Kozalaklı yapraklar iğne benzeri veya pul benzeridir.
Kış boyunca yeşil kaldıkları için yaprak dökmeyen ağaçlar olarak da bilinirler.
Soğuk bölgelerde iyi yetişen iğne yapraklılar ve sıcak iklimlerde iyi yetişen iğne yapraklılar var gibi görünüyor.
Sedir, selvi ve sekoya, sıcak yazlarda gelişen kozalaklı ağaç türleridir.
İğne yapraklılar açık tohumlu, odunsu bitkilerdir.
Gymnospermler, tohumları açıkta olan bitkilerdir, bu da onların bir ovül içine alınmadığı anlamına gelir.
Kozalaklı ağaçlar büyüyebilir, bazıları ise küçük çalılar olabilir.
350 ft'den (106 m) daha uzun olan sekoya ağaçları, en uzun kozalaklı ağaçlardır.
Hyperion, 370 ft'den (112 m) daha uzun olan dünyanın en uzun sekoya ağacıdır ve dev bir sekoyadır.

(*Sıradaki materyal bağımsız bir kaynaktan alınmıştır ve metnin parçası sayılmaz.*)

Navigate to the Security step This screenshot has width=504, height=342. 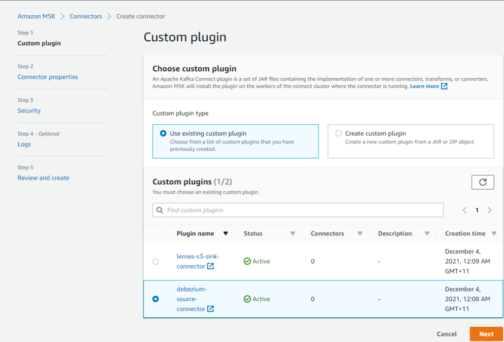pyautogui.click(x=29, y=110)
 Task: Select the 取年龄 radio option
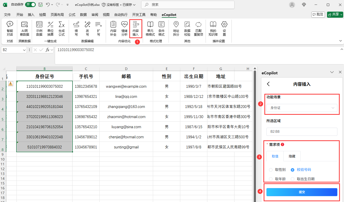point(271,179)
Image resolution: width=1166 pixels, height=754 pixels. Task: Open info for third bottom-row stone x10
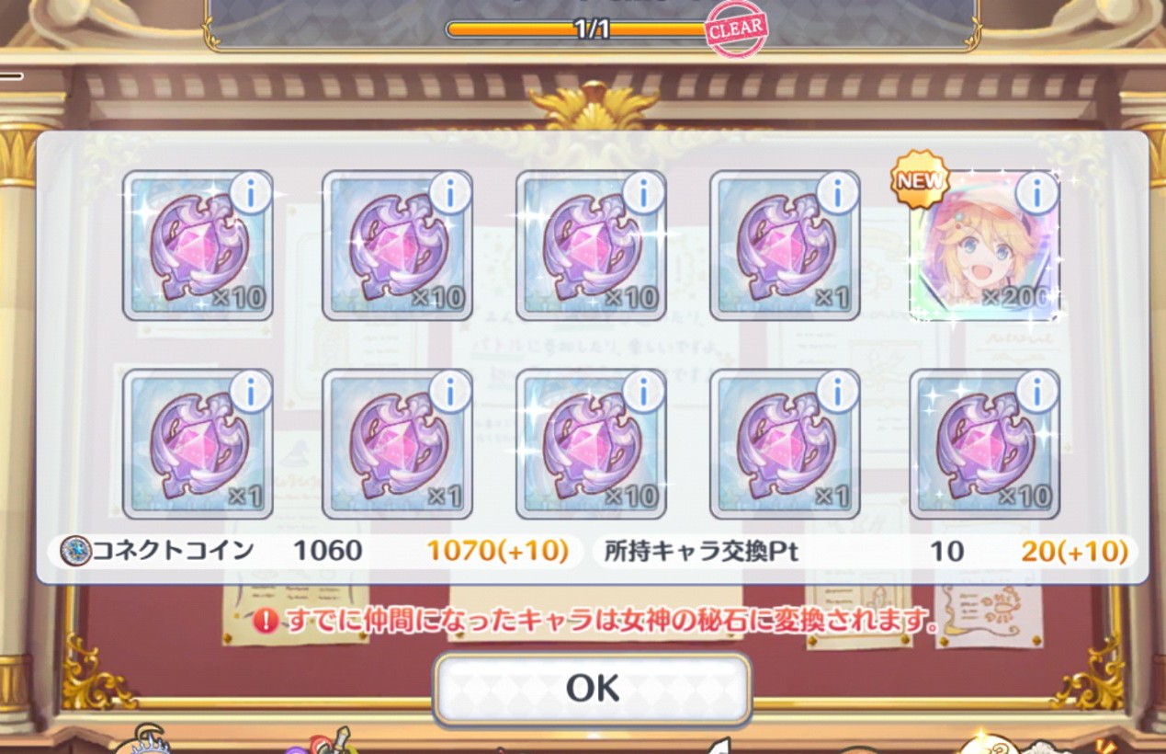coord(643,392)
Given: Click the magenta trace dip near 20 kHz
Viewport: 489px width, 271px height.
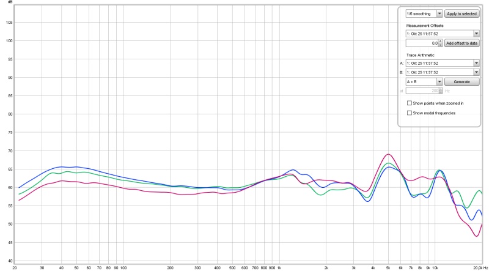Looking at the screenshot, I should (x=476, y=236).
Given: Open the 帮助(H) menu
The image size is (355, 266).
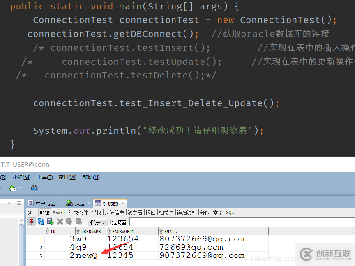Looking at the screenshot, I should pos(91,177).
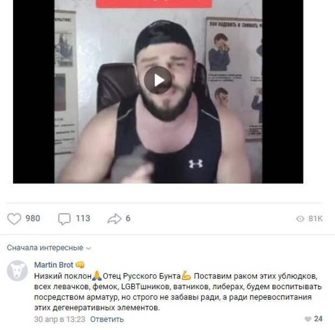The width and height of the screenshot is (335, 330).
Task: Like Martin Brot's comment heart
Action: tap(308, 319)
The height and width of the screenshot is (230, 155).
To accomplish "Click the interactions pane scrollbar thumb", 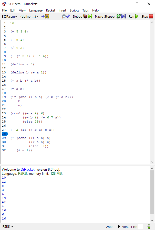I will click(152, 192).
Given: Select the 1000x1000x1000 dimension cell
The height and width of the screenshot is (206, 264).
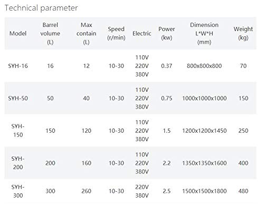Looking at the screenshot, I should [204, 98].
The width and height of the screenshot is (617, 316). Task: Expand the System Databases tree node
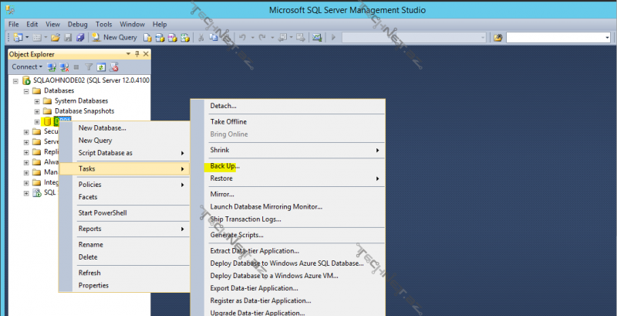(37, 100)
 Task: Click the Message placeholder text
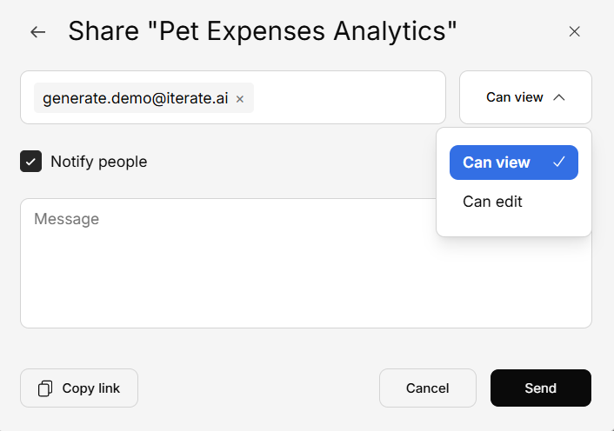click(67, 219)
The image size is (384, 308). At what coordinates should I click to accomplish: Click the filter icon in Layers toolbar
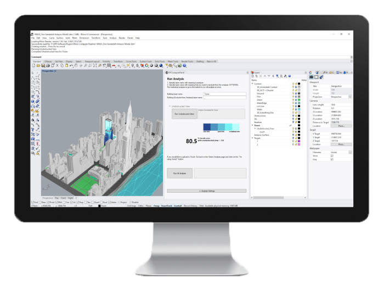point(277,76)
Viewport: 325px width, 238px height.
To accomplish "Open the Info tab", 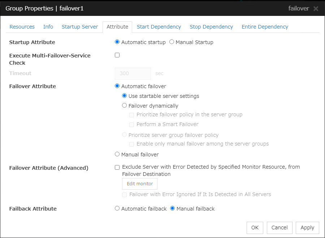I will (x=48, y=27).
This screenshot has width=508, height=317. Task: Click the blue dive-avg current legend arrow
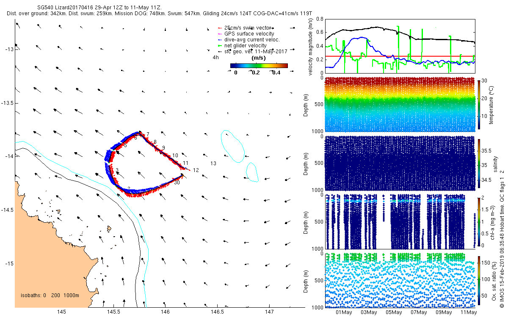pos(219,40)
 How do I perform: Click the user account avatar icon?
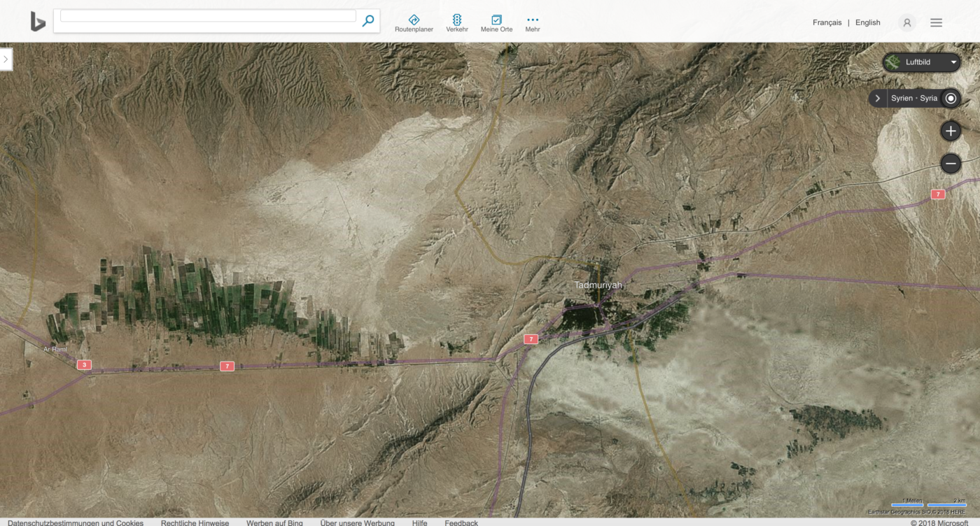907,22
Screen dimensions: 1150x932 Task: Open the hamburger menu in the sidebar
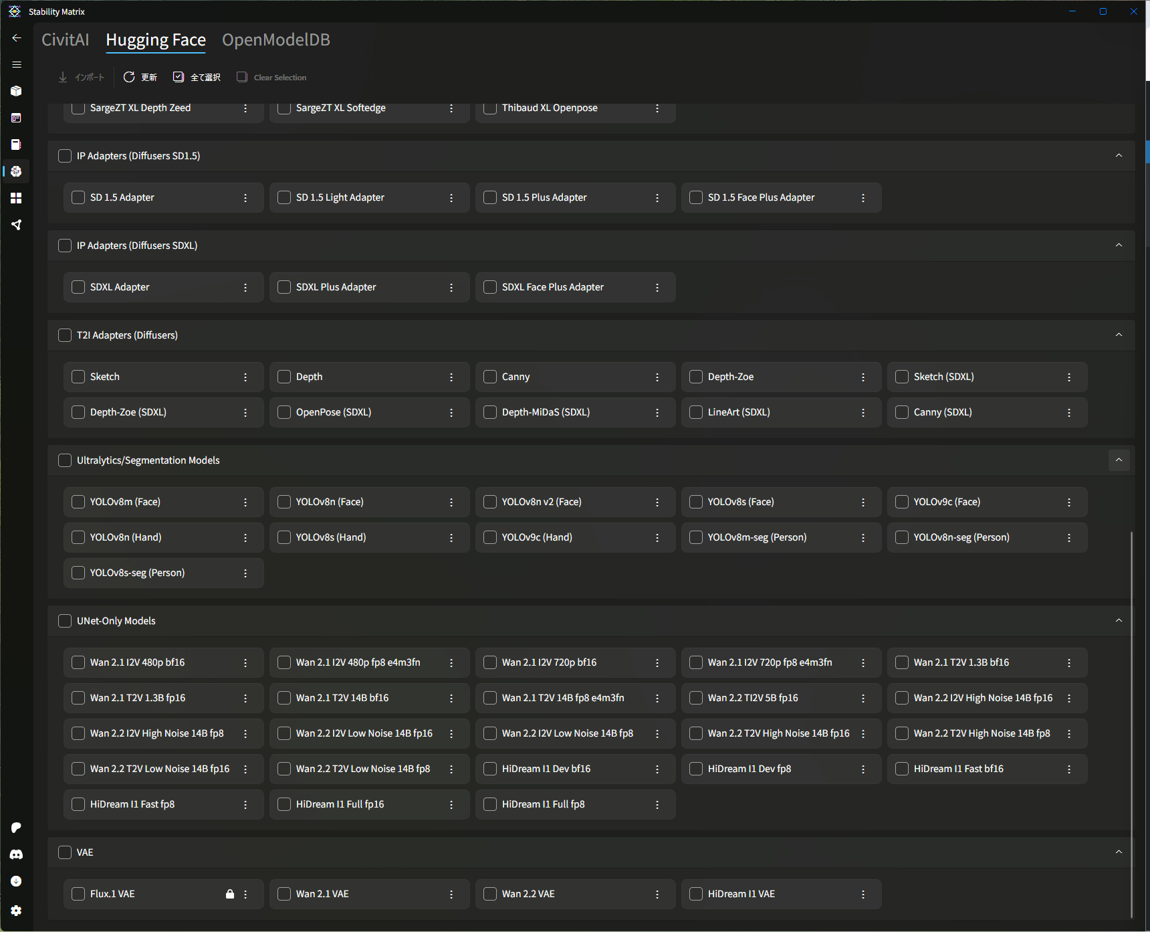pyautogui.click(x=17, y=65)
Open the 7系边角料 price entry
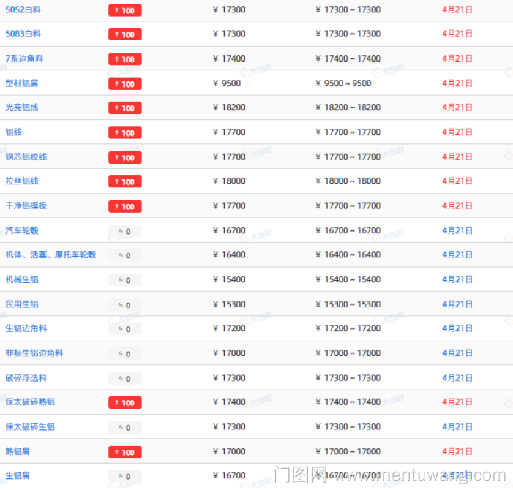 click(24, 59)
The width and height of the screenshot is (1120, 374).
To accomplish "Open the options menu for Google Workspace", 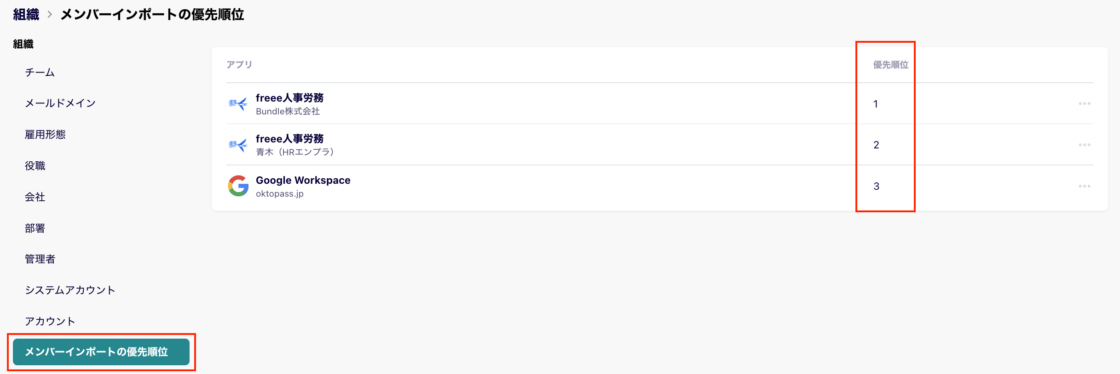I will click(1085, 186).
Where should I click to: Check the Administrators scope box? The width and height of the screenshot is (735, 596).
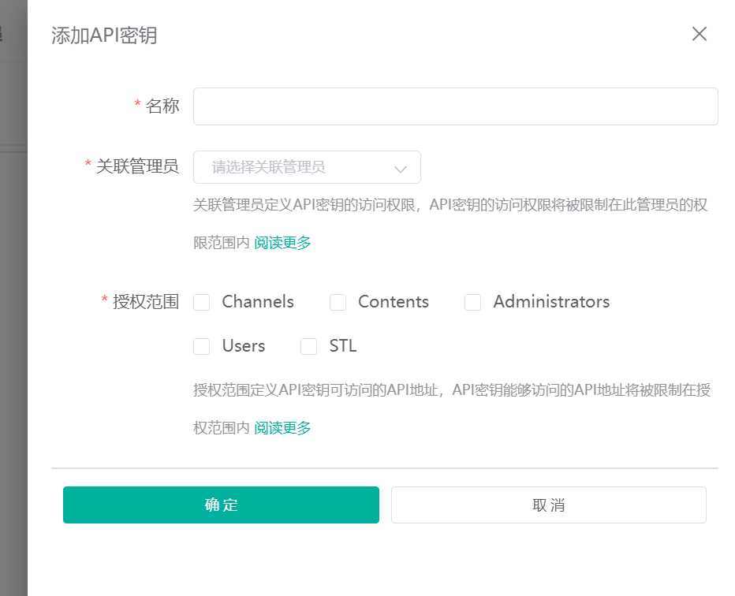(472, 302)
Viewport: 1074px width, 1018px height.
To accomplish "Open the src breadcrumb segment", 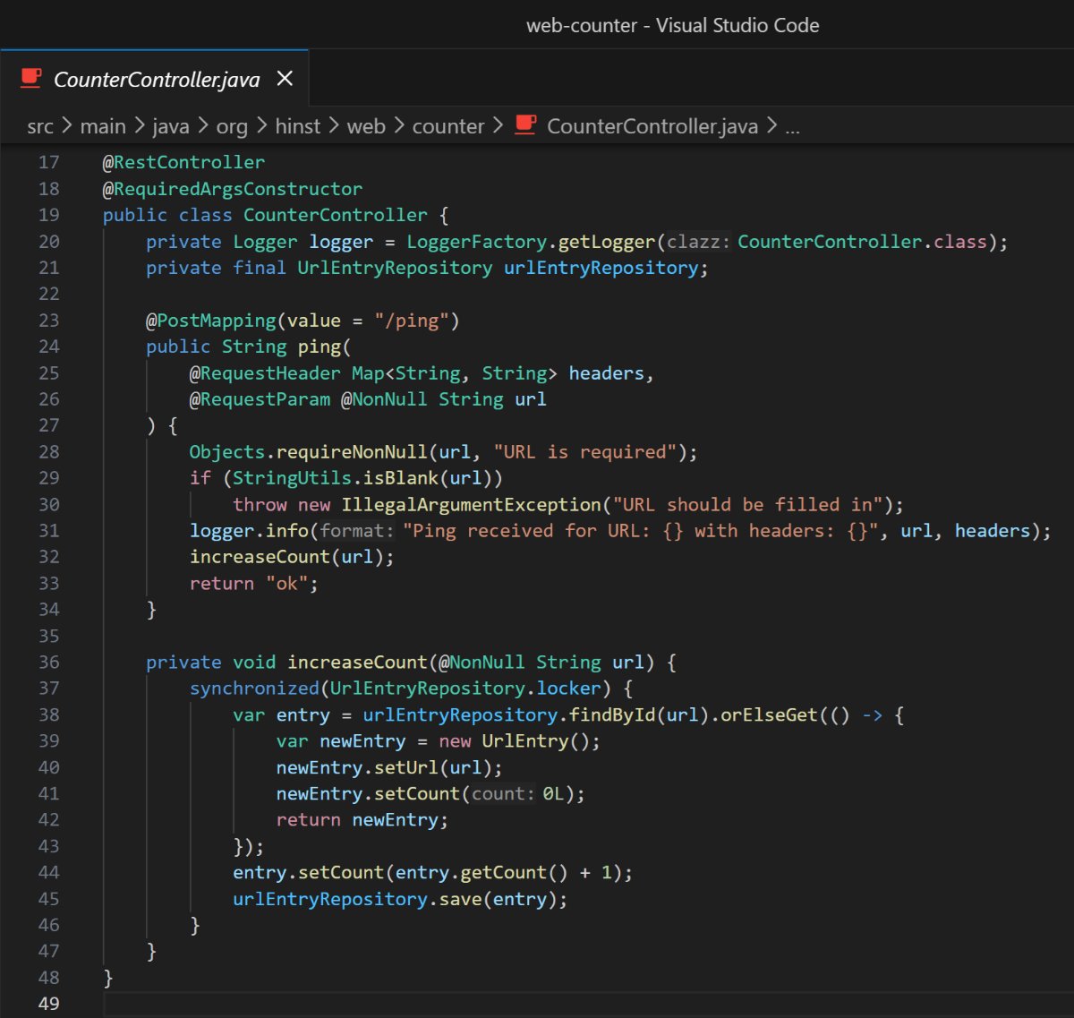I will click(40, 126).
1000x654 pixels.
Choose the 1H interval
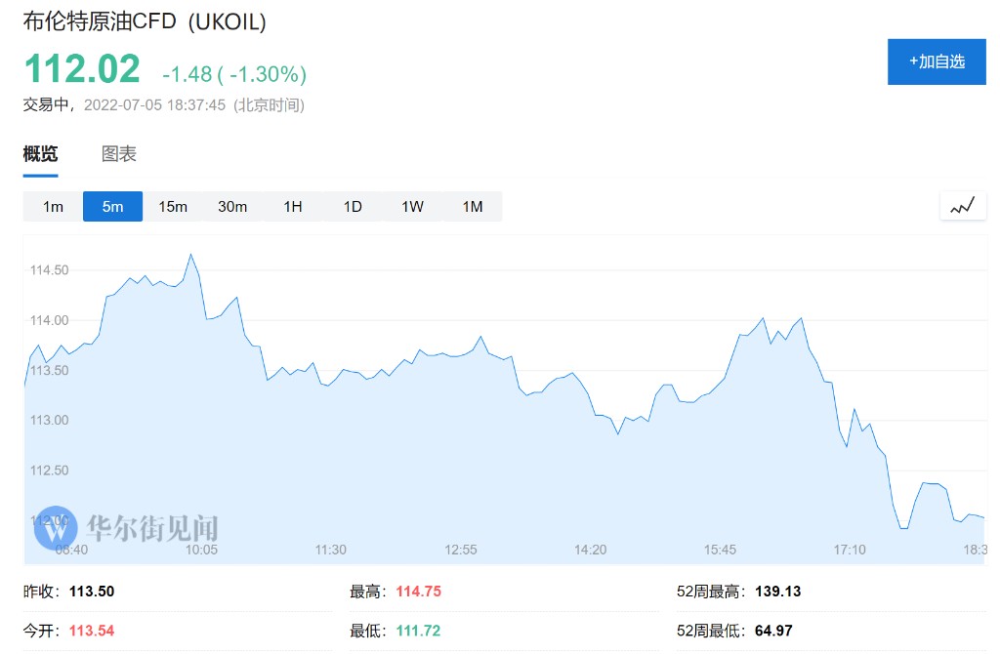pos(293,206)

En küçük kozalaklı ağaç Yeni Zelanda'nın cüce çamıdır.
İlk ormanlar, çevrelerine uyum sağlamanın bir sonucu olarak gelişti.
Önce daha yüksek sıcaklıklara uyum sağlayan ormanlar ortaya çıktı, ardından daha soğuk iklimlere, nemli yazlara veya taygaya uyum sağlayan ormanlar geldi.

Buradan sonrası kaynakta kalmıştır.